No need to cook soup during quiet hour - it's better to work, hobbies or, in extreme cases, some unsafe cases (such as cleaning the plates of chemicals). But the soup can be prepared with the child. There was a time when I cleaned the vegetables on the floor or put a child in the chair, gave a toy knife and policotophhelins to be torn off.

Or soap dishes, putting a daughter forward to the naked stool - the main thing was to keep and wash the plates high to reach the water, but did not try to the tooth a sponge with soap. But the child gets a lot of household skills, which for two to three years already begins to play well.

The Second Strategy is reading and learning the game with all sorts of game benefits, it is also important.

It is terribly difficult to force himself to collect a pyramid in the fifth time or build a house from cubes, but in the long run it is more profitable, The attempts to skate to get rid of the child, having handled the extra ten minutes of personal time.

And so that it is not boring, you can connect to sweater, paint, to transfer the game to fresh air. To do what is interesting to mom, for example, dance or sing something from your favorite repertoire. The better will develop - through the repetition - the motor skills of the child, the earlier and more confident it will begin complex game manipulations.

Just "earlier" is not tomorrow and even maybe not in a month. We'll have to wait - but wait anyway. It's better to do this in the company happily a screaming child, who is proudly proud to proudly for the tenth time than in the company whims-nital, who is sharply lacking mom ...

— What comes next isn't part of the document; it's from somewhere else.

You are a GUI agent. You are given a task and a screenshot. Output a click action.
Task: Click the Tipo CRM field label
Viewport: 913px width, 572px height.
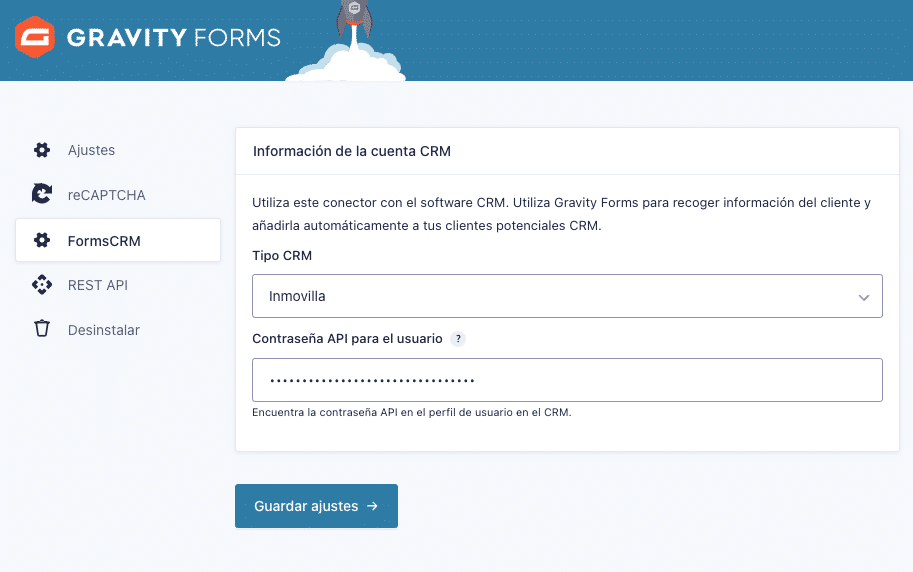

Yes, and a joint game is not always "glittering" to the child. As soon as the baby is convinced that mom is not trying to escape, he will only have enough views and verbal encouragements.

And, of course, at the kids dangerous "shindle" in the phone. First, we demonstrate to repeat the wrong skill. And secondly, the mother, which reached the network, is zero information, zero feedback and in general - zero mom. So OR and nigination are provided - not because the child is "not like that" or "just the weather." Because we simulated the children's hysteria, when we left head to the network in the eyes of the baby.

2 strategies so that the child played independently

Well, it is important to melt it right away with a child, not to rush time. Now there is a ten-month "Panda" hanging on my foot - our miracle, the result of a very difficult pregnancy with an incomprehensible forecast. I understand that perhaps a miracle will no longer happen again, and this is the last experience of playing with a ten-month baby - for the next many years. It sets up completely in a new way: it is a pity to spend moments, distracted by a smartphone or a book. And he already enjoyed to sit on the floor, so that again and rearrange the sorter again, collect a pyramid and watch how my panda can stand and stall ... Published.